Go For It!

Journalist in China

Go For It!

If I could tell someone who was pondering upon the idea of interning in a different country and has the opportunity to do so, I’d say, go for it. It changes the way you think and view the world. It’s a place out of your comfort zone that will only lead to growth and endless stories to tell when you get back home.

The idea of going to China for an internship seemed crazy and hard to accomplish. Where was I going to live? How was I going to communicate? What was I going to eat? Wouldn’t it be very expensive? Was it even worth it? Pudong Financial District

If the will to leave your comfort zone is there, the possibilities and solutions start to appear one by one. Let me tell you, it is possible to just pack your bags and work abroad.

It’s a true test to the career choices you have made as a college student.
I aspire to be a news reporter in politics and foreign affairs.

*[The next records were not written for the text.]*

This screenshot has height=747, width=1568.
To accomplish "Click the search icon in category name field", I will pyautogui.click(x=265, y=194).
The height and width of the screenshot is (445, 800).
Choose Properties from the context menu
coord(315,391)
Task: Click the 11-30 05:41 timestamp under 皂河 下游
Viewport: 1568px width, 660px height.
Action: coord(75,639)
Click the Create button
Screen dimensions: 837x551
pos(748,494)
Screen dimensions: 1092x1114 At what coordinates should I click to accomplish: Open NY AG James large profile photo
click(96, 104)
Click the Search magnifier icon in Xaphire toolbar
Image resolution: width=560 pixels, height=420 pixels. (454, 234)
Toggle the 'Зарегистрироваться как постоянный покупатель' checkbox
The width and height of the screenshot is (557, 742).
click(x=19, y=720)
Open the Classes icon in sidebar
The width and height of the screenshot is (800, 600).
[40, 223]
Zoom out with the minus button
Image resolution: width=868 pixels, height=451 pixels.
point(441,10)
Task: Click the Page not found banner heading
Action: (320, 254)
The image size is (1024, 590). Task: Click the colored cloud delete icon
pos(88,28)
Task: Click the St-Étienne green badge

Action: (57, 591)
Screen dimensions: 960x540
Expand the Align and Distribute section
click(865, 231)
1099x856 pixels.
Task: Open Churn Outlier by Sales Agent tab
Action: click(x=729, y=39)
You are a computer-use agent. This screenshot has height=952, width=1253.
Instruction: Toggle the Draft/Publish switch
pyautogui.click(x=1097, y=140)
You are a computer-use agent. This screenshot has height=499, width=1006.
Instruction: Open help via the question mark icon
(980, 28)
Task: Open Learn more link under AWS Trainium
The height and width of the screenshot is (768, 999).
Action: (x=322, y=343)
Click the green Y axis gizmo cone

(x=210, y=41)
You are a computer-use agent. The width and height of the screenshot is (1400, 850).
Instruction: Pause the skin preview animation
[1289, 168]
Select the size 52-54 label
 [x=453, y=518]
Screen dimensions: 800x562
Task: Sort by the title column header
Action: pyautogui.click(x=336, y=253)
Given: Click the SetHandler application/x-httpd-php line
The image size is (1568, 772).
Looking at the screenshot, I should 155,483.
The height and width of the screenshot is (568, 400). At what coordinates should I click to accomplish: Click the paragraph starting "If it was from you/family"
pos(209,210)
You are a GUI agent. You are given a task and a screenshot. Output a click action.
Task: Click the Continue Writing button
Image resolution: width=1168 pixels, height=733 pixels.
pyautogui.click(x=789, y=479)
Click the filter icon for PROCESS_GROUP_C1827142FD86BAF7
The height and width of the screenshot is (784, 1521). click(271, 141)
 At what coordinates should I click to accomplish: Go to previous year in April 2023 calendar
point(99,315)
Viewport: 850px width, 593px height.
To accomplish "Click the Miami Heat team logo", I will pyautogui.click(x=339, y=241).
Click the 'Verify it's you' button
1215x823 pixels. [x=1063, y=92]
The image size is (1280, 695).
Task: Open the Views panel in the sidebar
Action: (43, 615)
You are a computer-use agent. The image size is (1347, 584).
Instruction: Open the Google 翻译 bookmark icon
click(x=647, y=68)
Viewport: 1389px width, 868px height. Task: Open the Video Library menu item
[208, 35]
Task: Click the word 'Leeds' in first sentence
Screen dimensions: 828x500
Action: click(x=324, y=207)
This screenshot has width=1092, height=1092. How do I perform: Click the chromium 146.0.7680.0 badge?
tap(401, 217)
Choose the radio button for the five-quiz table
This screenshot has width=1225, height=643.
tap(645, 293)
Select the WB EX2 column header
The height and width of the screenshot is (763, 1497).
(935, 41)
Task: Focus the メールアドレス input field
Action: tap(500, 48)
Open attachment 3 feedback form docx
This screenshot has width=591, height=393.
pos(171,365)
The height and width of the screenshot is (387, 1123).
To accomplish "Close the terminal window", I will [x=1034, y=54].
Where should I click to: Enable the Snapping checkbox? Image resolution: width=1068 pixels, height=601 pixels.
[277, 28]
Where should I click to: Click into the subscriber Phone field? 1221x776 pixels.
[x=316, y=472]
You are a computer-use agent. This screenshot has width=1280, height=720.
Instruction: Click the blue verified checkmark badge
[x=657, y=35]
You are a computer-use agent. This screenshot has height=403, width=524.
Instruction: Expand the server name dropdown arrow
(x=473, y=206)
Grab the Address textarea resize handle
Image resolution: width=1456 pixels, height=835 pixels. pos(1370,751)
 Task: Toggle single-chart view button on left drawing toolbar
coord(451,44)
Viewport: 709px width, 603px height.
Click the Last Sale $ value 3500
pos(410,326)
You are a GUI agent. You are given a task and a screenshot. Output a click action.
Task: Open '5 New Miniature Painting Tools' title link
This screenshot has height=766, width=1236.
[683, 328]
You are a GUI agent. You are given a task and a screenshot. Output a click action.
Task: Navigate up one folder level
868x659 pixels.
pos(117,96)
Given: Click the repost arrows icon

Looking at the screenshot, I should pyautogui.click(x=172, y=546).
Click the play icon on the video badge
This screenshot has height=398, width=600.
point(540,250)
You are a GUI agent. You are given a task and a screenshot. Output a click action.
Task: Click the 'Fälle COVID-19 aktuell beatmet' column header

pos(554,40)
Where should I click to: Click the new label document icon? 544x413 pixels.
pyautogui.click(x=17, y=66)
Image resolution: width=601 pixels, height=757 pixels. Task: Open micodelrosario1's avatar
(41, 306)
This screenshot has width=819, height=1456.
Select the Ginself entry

Going abroad was the perfect chance to get to put that desire in practice. A different country and different media regulations. Perfect.

During my second week at work, I was given the task to write an article on the rising art of skateboarding in China. I was to find an expat who was also a skateboarder in Shanghai. I was given 15 minutes to research before I was kicked out of the office and forced to go find that one person.
Yes, millions of people live in Shanghai, but where was I going to find that one person? Asking around meant broken Mandarin. My phone data was not working well, so leaving the office meant leaving internet access. I had yet to explore the city in depth.

Interns squat I chose to go to a skateboarding shop and hopefully find that one person there. I managed to ask in broken Mandarin, struggled, was looked at funny and that one person wasn’t there. After several more shops and many more tries I found the person I was looking for. I could go back to the office and give my boss good news.
It was a challenge as I was exposed to a completely different setting. I couldn’t exactly read the roads and my sense of location was still off in China. I relied on basic Mandarin.

I figured that being clueless at times is completely okay. It’s part of the challenge, and the challenge is fun. The more ways I think of solving problems, the better equipped I’ll be when the time to step onto the “real world” comes.
It is because of China that I know that if I pursue a career in foreign affairs, I will continuously have to deal with differences in culture, language and customs. Taking an interest in someone else’s culture and attempting to understand their language can be the gate to world of endless beauty.